Miré el cielo atronador y recordé un verso del Apocalipsis: “Y el gran dragón fue arrojado... Y sus ángeles fueron arrojados con él”. Mi entorno actual contribuía a este estado de ánimo.
Me encontraba en la ciudad minera belga de Mons, una zona pantanosa atravesada por canales y plagada de altísimos montones de basura.
Yo era el capitán de la 4ª guardia de dragones de la BEF (Fuerza Expedicionaria Británica) y he sido enviado a Francia al estallar la guerra. Nos enfrentamos a más de un millón de soldados alemanes. Empeñados en llegar a París como parte de la estrategia del general Schlieffen para conseguir una rápida victoria.
Entre las marchas de días y días, me enfrenté a momentos de puro terror cuando fui sorprendido por unidades alemanas avanzadas o por el fuego de la artillería. Cuando tenía que ordenar a mis hombres que se pusieran en pie de guerra, se enfrentaban a hordas de soldados enemigos que avanzaban en filas tan densas que parecían nubes oscuras que barrían los verdes campos hacia ellos. Los soldados que luchan en tales condiciones sufren un estado de agotamiento inimaginable para la mayoría de la gente. En ese estado, informaron de que veían castillos imaginarios en el horizonte, gigantes imponentes y escuadrones de calvarios de carga en la lejanía, todo ello, por supuesto, alucinaciones.
Nuestras pérdidas fueron catastróficas: un batallón de infantería medio de la BEF, de 850 hombres, se quedaría con apenas 30 en el momento en que se detuviera el avance alemán y se establecieran las trincheras. Me parece que estamos viviendo tiempos apocalípticos. Fue durante una retirada desesperada cuando surgió una de las historias más extrañas de mis aventuras en la guerra: se susurró que una hueste de ángeles había acudido en ayuda de las tropas británicas en Mons.

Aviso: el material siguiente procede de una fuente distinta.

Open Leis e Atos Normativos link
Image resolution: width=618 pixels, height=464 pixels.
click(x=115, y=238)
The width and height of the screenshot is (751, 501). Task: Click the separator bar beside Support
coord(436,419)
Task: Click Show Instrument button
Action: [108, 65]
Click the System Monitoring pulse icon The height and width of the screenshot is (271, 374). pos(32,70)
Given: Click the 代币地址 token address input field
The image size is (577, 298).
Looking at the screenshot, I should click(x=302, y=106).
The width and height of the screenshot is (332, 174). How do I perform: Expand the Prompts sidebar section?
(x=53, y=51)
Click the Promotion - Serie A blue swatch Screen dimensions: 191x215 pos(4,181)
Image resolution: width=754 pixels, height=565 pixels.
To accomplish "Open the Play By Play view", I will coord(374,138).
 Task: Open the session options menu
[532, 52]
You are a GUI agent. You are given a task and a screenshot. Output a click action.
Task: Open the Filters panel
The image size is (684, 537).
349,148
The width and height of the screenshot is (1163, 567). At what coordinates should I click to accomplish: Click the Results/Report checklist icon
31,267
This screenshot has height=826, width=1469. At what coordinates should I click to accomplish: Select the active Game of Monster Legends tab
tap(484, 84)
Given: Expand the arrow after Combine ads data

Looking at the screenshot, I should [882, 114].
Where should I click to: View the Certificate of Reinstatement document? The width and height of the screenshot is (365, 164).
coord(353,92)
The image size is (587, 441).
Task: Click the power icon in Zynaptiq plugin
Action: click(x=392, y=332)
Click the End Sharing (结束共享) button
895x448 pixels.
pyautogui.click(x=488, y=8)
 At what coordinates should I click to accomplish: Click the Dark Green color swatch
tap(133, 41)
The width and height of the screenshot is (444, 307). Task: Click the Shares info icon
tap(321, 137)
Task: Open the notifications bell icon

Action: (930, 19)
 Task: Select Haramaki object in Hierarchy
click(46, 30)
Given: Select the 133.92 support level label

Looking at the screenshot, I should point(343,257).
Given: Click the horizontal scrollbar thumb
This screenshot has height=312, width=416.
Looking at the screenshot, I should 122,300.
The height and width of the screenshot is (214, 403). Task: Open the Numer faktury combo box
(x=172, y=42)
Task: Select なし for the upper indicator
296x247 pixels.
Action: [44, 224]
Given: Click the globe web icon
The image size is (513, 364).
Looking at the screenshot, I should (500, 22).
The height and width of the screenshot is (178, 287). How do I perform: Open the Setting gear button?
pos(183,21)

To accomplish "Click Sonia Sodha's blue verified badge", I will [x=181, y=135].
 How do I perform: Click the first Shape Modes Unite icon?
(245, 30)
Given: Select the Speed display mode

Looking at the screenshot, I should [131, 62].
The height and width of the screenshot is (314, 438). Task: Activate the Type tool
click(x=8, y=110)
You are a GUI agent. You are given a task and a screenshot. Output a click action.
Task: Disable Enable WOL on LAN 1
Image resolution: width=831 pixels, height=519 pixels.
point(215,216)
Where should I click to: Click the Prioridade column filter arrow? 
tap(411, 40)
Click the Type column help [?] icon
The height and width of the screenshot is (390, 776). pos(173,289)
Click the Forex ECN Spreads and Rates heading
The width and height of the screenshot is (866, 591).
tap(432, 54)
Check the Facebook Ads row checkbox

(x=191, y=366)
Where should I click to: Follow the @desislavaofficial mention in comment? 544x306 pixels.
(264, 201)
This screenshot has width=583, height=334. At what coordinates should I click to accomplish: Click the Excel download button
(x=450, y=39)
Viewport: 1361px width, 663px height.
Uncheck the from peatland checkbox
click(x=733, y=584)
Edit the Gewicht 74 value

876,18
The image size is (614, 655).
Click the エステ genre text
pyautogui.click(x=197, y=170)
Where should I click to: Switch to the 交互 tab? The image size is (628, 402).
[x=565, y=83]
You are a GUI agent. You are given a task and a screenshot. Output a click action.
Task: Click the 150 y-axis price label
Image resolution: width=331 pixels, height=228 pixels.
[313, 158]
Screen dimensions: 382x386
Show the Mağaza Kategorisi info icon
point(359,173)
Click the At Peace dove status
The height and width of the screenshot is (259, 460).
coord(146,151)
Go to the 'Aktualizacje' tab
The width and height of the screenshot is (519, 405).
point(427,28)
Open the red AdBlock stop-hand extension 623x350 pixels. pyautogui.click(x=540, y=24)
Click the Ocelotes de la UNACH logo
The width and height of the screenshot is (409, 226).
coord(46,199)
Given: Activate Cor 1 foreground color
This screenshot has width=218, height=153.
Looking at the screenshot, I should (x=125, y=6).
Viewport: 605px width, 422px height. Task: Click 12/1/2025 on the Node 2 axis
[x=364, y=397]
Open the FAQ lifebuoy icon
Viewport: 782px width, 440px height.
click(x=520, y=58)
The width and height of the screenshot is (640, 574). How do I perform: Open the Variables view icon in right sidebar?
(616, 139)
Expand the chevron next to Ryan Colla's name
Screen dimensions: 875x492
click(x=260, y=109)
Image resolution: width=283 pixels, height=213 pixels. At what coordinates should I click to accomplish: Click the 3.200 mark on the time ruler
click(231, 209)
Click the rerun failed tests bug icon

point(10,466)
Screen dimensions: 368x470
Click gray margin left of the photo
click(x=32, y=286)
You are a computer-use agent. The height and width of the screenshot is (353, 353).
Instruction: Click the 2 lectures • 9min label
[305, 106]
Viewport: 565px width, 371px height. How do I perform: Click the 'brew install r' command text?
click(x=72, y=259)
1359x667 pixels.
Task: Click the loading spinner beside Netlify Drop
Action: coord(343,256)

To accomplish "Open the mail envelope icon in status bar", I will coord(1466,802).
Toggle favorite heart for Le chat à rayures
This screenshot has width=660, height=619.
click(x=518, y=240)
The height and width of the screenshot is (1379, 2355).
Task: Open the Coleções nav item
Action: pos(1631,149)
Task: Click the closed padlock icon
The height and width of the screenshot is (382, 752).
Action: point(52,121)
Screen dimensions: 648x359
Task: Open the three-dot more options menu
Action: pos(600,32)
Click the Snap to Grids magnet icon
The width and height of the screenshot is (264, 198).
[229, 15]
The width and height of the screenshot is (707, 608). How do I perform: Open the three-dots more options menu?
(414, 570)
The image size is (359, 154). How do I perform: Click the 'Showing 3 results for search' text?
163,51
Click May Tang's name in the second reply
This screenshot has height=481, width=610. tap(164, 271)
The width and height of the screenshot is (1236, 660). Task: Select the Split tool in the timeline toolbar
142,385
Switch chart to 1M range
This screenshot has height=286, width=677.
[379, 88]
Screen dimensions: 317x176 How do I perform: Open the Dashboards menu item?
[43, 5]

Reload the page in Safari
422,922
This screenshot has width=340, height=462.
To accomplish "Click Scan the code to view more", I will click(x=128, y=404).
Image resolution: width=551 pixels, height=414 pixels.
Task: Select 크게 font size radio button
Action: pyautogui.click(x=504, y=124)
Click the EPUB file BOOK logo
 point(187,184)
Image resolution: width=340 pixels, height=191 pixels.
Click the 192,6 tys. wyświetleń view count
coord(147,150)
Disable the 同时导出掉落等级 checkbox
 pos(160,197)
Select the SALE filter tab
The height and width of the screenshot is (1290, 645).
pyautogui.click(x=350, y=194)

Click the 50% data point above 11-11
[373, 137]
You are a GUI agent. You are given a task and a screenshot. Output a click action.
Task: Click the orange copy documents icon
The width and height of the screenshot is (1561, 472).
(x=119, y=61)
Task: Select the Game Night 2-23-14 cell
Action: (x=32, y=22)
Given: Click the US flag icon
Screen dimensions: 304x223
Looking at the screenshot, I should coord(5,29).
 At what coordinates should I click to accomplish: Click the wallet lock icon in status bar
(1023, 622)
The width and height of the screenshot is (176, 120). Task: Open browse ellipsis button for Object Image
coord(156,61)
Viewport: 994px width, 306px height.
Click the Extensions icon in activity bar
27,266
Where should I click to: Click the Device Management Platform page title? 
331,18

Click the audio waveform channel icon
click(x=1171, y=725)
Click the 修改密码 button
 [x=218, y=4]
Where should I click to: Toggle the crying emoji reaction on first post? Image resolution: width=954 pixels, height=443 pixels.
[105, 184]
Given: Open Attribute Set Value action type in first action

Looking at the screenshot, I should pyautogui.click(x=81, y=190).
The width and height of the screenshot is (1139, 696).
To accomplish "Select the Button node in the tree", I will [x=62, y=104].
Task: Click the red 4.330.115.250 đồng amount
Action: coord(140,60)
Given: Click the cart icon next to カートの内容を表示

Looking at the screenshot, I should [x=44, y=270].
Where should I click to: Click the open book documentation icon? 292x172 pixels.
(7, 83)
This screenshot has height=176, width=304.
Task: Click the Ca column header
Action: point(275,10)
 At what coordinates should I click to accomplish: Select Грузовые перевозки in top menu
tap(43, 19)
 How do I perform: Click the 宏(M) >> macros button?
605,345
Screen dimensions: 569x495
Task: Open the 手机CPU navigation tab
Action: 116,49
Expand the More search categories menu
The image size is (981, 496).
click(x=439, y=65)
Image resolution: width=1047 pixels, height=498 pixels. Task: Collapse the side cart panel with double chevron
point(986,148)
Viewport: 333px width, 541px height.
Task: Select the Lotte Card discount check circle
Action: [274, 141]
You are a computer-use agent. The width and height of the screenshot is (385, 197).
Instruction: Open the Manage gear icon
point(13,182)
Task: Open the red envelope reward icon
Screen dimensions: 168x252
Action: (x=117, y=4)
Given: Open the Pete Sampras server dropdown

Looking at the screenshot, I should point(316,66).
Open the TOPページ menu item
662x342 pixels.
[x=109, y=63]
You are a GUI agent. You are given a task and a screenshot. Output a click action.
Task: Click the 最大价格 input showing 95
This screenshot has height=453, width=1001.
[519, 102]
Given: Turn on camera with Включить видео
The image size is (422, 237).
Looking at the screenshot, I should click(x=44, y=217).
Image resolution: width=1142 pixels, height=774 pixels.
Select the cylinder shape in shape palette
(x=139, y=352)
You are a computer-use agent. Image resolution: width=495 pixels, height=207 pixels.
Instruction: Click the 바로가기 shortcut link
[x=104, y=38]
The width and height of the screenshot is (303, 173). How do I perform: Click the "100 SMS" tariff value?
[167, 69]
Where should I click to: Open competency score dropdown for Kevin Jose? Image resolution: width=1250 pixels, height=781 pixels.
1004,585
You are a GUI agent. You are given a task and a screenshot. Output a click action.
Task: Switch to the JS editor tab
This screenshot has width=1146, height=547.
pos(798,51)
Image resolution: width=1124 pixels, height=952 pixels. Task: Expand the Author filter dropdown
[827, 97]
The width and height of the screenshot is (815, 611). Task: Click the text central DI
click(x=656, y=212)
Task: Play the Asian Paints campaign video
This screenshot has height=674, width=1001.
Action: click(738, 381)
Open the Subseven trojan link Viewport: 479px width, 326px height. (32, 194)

Los ángeles no sólo habían salvado a nuestros soldados de una muerte segura, sino que también habían abatido a los alemanes atacantes. A pesar de lo extraordinario de esta historia, fue ampliamente creída durante décadas después de terminada la guerra.
Durante las primeras etapas de la lucha, las autoridades del ejército no permitieron que se dieran noticias reales desde el campo de batalla y, en consecuencia, comenzaron a circular historias descabelladas y fantasiosas. El corresponsal de guerra Philip Gibbs escribió que la prensa y el público estaban tan desesperados por saber lo que estaba ocurriendo que “cualquier trozo de descripción, cualquier atisbo de verdad, y declaración salvaje, rumor, cuento o mentira deliberada, que les llegaba desde Bélgica o Francia fue fácilmente aceptado”.
Los mentirosos debieron divertirse mucho.
En este ambiente febril, la historia de los Ángeles de Mons se extendió como un reguero de pólvora. Como todas las leyendas urbanas, siempre se contaba de segunda mano. Un amigo se había enterado de una carta del frente que mencionaba, o un oficial anónimo había informado, y la leyenda florecía a partir de ahí. A veces, una nube misteriosa y brillante aparecía en la historia. A veces se trataba de una banda de jinetes o arqueros fantasmales, o incluso una vez era la propia Juana de Arco. Pero la mayoría de las veces se trataba de una hueste de ángeles que había venido a rescatar a las asediadas tropas británicas.